Find $$f^{\prime}(x)$$.$$f(x)=\frac{\sin x}{x^{2}+\sin x}$$

Answer

**step1** Understanding the problem and identifying the method

The problem asks to find the derivative of the function $$f(x)=\frac{\sin x}{x^{2}+\sin x}$$. This function is a quotient of two other functions, $$g(x) = \sin x$$ and $$h(x) = x^2 + \sin x$$. To find its derivative, we must use the quotient rule for differentiation.

**step2** Defining the components for the quotient rule

Let the numerator be $$g(x) = \sin x$$ and the denominator be $$h(x) = x^2 + \sin x$$. The quotient rule states that if $$f(x) = \frac{g(x)}{h(x)}$$, then $$f^{\prime}(x) = \frac{g^{\prime}(x)h(x) - g(x)h^{\prime}(x)}{[h(x)]^2}$$.
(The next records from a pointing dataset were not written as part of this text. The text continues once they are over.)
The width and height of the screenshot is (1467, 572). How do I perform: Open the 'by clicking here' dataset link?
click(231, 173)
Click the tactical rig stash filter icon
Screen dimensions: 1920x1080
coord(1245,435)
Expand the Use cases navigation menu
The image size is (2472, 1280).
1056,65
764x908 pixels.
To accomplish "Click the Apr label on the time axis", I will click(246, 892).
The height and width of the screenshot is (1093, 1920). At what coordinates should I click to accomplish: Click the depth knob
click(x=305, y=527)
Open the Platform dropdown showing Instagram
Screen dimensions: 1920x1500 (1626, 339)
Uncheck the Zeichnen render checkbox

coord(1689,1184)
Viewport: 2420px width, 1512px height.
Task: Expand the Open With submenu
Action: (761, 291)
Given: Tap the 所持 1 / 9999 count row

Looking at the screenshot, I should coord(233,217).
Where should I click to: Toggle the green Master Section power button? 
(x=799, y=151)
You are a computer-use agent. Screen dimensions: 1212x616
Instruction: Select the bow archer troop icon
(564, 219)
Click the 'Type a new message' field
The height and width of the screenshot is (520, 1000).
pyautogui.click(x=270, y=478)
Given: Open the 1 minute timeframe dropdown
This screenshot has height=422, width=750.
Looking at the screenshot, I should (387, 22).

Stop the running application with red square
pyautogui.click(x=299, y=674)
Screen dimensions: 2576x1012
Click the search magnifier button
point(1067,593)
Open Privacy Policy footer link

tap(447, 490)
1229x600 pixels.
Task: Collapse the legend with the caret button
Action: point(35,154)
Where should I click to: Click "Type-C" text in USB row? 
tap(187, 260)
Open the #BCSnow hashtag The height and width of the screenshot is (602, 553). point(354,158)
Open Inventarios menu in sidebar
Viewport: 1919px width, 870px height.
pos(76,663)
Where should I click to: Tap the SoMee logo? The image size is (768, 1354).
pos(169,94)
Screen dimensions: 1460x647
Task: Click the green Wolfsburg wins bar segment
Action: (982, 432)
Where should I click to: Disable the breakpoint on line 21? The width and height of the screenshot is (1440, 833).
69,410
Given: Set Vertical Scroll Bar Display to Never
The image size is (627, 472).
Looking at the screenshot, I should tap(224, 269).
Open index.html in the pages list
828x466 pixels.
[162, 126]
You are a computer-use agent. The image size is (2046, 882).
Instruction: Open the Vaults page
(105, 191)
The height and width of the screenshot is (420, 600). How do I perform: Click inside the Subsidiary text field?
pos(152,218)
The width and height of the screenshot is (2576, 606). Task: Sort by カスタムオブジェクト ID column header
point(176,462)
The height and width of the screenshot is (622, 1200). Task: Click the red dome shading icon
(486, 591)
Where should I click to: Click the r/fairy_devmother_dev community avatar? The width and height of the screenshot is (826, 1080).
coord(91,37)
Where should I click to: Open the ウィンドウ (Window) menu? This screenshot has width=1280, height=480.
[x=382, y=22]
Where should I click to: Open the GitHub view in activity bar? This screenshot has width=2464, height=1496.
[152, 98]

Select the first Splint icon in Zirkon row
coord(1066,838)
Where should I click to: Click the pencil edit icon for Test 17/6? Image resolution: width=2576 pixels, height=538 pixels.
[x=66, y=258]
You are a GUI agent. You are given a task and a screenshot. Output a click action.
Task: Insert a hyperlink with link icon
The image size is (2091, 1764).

**step3** Calculating the derivative of the numerator

We need to find the derivative of $$g(x) = \sin x$$.
The derivative of $$\sin x$$ with respect to $$x$$ is $$\cos x$$.
So, $$g^{\prime}(x) = \cos x$$.

**step4** Calculating the derivative of the denominator

We need to find the derivative of $$h(x) = x^2 + \sin x$$.
The derivative of $$x^2$$ with respect to $$x$$ is $$2x$$.
The derivative of $$\sin x$$ with respect to $$x$$ is $$\cos x$$.
So, $$h^{\prime}(x) = 2x + \cos x$$.

**step5** Applying the quotient rule formula

Now, substitute $$g(x)$$, $$h(x)$$, $$g^{\prime}(x)$$, and $$h^{\prime}(x)$$ into the quotient rule formula:
$$f^{\prime}(x) = \frac{g^{\prime}(x)h(x) - g(x)h^{\prime}(x)}{[h(x)]^2}$$
$$f^{\prime}(x) = \frac{(\cos x)(x^2 + \sin x) - (\sin x)(2x + \cos x)}{(x^2 + \sin x)^2}$$

**step6** Simplifying the numerator

Expand the terms in the numerator:
First part: $$(\cos x)(x^2 + \sin x) = x^2 \cos x + \sin x \cos x$$
Second part: $$(\sin x)(2x + \cos x) = 2x \sin x + \sin x \cos x$$
Now, substitute these back into the numerator expression and simplify:
Numerator = $$(x^2 \cos x + \sin x \cos x) - (2x \sin x + \sin x \cos x)$$
Numerator = $$x^2 \cos x + \sin x \cos x - 2x \sin x - \sin x \cos x$$
The terms $$\sin x \cos x$$ and $$-\sin x \cos x$$ cancel each other out.
Simplified Numerator = $$x^2 \cos x - 2x \sin x$$

**step7** Writing the final simplified derivative

Combine the simplified numerator with the denominator to get the final derivative:
$$f^{\prime}(x) = \frac{x^2 \cos x - 2x \sin x}{(x^2 + \sin x)^2}$$